The judges said they now accept the UK Government argument that "each state has a wide discretion as to how it regulates the ban, both as regards the types of offence that should result in the loss of the vote and as to whether disenfranchisement should be ordered by a judge in an individual case or should result from general application of a law".
The wrangle with Strasbourg began when UK inmates complained that the loss of voting rights violated a Human Rights Convention Article guaranteeing the "right to free elections".
The ECHR has twice ruled the UK's total ban illegal.
Isabella Sankey, director of policy for human rights campaign group Liberty, said: "After all the political hot air and raised tempers over prisoner voting, today's judgment shows that whilst the Court of Human Rights must uphold core values against blanket and irrational Victorian laws, it will allow individual countries a great deal of discretion about how best to apply human rights at home.

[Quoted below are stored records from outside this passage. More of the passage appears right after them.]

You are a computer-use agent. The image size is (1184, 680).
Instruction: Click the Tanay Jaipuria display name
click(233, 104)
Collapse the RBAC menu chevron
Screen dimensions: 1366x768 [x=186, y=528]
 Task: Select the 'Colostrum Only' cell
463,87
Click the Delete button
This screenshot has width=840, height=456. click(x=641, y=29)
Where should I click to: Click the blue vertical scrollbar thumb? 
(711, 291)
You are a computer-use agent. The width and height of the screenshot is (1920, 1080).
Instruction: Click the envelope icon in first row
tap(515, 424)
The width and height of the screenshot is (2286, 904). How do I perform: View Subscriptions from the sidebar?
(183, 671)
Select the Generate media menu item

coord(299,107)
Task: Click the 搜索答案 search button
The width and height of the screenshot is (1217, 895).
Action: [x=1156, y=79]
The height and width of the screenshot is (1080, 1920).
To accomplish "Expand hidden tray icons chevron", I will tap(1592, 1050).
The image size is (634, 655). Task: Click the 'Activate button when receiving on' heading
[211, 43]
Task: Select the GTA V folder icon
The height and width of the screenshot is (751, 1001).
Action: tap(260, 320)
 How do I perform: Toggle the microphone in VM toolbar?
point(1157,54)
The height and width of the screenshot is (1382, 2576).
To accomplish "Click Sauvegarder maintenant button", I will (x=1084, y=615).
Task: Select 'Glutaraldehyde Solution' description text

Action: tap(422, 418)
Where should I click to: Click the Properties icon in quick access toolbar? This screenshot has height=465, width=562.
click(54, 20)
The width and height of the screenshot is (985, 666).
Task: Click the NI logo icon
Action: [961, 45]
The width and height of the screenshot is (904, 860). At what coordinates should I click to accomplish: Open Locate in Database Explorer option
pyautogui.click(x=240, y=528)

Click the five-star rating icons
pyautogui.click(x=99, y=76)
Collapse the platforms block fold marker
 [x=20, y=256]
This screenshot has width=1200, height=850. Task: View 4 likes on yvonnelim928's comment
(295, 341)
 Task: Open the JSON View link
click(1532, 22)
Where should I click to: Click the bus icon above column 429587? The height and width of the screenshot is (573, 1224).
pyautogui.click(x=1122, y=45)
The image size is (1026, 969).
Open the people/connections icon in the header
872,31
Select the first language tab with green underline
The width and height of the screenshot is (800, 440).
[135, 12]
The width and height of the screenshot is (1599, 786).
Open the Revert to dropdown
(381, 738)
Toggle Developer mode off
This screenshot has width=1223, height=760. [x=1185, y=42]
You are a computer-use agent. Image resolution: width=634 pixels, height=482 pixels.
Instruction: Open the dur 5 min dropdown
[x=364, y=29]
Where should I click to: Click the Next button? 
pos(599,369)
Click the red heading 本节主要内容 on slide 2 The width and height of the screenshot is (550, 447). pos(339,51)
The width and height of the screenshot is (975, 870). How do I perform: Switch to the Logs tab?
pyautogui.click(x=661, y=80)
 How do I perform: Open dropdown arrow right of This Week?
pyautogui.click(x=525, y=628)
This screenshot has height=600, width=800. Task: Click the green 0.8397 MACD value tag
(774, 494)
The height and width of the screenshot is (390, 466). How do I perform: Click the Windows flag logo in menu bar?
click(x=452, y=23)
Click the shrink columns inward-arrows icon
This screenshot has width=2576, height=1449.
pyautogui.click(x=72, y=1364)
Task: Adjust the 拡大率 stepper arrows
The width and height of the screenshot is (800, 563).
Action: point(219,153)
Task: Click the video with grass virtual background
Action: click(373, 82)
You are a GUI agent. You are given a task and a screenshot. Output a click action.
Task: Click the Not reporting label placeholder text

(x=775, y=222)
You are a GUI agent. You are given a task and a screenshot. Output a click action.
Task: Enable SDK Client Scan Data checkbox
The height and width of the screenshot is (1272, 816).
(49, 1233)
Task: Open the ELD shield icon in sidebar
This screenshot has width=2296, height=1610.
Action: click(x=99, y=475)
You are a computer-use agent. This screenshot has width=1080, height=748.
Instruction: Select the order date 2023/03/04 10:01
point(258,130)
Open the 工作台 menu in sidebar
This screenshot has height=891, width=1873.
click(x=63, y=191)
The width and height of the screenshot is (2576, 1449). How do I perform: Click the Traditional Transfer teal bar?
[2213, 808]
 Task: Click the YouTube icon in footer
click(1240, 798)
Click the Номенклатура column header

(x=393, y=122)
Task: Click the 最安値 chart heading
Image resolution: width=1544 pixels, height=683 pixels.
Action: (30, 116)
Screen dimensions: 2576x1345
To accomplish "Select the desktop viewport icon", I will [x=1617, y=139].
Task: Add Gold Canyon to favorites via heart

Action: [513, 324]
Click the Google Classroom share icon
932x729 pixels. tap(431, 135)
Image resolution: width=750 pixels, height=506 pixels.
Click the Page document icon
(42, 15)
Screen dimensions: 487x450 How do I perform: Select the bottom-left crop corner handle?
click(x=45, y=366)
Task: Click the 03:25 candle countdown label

"The Commons huffed and puffed but the court had no intention of blowing its house down. Perhaps we can now have a more rational domestic debate about what prisoner voting bans really achieve and if and when they might be appropriate?"
A London law firm acting for more than 550 prisoners challenging UK voting rights laws warned that further delays in changing domestic rules could leave the Government facing damages payouts.
Leigh Day & Co is handling applications relating to inmates' inability to vote in the May 2010 general election.
Partner Sean Humber said: "In its latest judgment, the European Court of Human Rights has confirmed again that the UK's continuing blanket ban on prisoner voting is unlawful.
"The UK Government must now come forward with the necessary legislative proposals to rectify the continuing breach.
"Continuing inaction is likely to leave the UK further exposed to claims for compensation by serving prisoners."